→ Instructions to follow: Filter by the string "will": return the lines of the material that contain it.

- Opening Delimiter -

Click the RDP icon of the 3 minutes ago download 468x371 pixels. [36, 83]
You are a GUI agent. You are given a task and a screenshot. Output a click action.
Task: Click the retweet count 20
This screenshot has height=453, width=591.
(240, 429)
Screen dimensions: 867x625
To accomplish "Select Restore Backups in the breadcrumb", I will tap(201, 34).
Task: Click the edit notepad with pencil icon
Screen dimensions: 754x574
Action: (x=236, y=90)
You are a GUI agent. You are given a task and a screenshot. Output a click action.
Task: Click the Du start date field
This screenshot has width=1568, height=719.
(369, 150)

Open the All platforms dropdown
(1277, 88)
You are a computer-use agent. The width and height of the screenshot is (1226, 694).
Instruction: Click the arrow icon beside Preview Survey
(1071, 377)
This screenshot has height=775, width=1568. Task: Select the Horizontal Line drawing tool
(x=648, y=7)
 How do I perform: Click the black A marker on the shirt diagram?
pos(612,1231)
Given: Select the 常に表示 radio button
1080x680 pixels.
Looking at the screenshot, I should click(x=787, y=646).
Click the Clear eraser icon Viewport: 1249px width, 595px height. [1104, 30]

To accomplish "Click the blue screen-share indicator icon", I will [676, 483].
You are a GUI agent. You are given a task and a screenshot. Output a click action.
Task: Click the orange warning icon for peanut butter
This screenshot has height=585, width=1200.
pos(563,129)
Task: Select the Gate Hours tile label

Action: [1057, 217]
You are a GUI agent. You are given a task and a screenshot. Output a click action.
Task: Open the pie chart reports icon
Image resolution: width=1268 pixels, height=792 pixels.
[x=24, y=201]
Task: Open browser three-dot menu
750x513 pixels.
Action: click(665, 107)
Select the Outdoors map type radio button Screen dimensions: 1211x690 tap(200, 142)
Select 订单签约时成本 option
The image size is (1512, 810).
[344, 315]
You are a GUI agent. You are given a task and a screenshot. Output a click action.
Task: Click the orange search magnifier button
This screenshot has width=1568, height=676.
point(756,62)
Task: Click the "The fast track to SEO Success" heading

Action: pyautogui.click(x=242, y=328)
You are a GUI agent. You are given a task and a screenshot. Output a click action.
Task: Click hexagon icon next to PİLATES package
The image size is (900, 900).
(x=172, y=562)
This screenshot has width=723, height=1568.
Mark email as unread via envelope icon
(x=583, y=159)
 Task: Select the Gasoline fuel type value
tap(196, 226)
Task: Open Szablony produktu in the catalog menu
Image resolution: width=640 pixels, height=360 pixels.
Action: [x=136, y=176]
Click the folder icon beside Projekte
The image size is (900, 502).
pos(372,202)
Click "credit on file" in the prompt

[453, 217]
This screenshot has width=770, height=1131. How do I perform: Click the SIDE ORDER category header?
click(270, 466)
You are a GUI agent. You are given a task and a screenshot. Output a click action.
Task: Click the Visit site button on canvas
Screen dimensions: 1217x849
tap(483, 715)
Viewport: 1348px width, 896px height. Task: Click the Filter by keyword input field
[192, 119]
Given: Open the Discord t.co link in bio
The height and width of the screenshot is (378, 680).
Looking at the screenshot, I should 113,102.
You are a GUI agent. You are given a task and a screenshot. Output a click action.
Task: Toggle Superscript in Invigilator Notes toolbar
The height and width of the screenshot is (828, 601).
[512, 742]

- Closing Delimiter -

→ Answer to this exercise:
To accomplish "Select Restore Backups in the breadcrumb", I will tap(201, 34).
To accomplish "Click the blue screen-share indicator icon", I will [676, 483].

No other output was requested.